It is possible to go down to the water level and see how it resembles the form of a ship by walking from bow to stern.
Walking over the Cestio Bridge, you arrive at Lungotevere degli Anguillara. Here you have arrived in the Trastevere area. Cross the street at the traffic light and you reach the piazza in Piscinula. Go straight in Via Piscinula and take the small street of vicolo dell’Atleta, you will arrive in the piazza which opens the portal to the antique Basilica of Saint Cecilia (visiting hours: 9:30 am -1 pm/4-7:30pm).
The church was founded before the 5th century on the spot of the house that belonged to Cecilia, the martyred patron saint of Rome. The house was reconstructed in the 8th century by Pope Pascal I. In 1600, Maderno portrayed the saint in a beautiful statue which can be seen today under the altar. Beautiful mosaics adorn the walls of the apse while others decorate the crypt. Inside the convent, a famous fresco from 1293 depicts the Last Judgment.
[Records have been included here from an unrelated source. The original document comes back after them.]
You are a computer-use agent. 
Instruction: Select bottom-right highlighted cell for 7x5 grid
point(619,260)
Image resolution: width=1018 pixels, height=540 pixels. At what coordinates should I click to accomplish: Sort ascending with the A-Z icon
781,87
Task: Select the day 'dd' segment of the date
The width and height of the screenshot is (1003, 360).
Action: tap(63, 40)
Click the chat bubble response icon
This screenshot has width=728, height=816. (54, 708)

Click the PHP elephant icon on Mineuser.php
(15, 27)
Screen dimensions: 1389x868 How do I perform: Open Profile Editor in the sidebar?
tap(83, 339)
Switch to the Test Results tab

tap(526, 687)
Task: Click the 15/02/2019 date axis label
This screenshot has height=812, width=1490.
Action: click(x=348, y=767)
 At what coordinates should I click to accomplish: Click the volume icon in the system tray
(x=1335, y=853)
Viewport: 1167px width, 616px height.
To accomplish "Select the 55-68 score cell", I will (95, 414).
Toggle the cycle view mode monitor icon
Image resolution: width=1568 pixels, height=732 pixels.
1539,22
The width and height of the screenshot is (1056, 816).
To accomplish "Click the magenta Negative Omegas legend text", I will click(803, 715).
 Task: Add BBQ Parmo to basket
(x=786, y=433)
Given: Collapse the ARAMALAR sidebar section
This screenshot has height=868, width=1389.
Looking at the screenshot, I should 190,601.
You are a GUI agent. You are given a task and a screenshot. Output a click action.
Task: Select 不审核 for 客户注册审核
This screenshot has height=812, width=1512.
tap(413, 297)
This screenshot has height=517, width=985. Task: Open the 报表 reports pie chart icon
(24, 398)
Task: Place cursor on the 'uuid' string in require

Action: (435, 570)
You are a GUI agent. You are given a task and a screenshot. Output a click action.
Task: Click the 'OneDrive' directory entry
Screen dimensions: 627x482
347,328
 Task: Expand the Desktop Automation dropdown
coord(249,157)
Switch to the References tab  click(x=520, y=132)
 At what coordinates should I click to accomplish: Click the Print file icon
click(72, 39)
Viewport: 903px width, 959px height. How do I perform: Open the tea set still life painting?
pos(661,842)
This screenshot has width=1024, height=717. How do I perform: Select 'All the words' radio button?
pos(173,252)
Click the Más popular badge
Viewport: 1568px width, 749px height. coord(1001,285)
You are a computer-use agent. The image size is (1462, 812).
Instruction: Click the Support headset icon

In the Piazzas and alleyways, look up to admire the rooftops of old palaces of the Roman trasteverina. Get on Via San Michele and take a right onto Via della Madonna dell’Orto. Here inside the church, above the main door, one can admire the monumental organ.
After leaving, turn right again into Via Anicia and on the left Via dei Tabacchi. On the right you will pass Via della Luce and Via San Crisogono. Follow down Via Cardinale Marmaggi to arrive in Viale Trastevere. Cut across Viale Trastevere which takes you into Via delle Fratte of Trastevere. At no. 44 find the “Sottosopra” boutique where you can purchase prêt-a-porter (ready to wear) clothing. On the right in Via die Linearly at no.28, enter into the book shop “Bibil” which, between conferences, book and music presentations, offers a delightful brunch ( hours; Sat. and Sun. from 12:30) and a buffet every evening as well as quick lunches , teas, tisanes and desserts.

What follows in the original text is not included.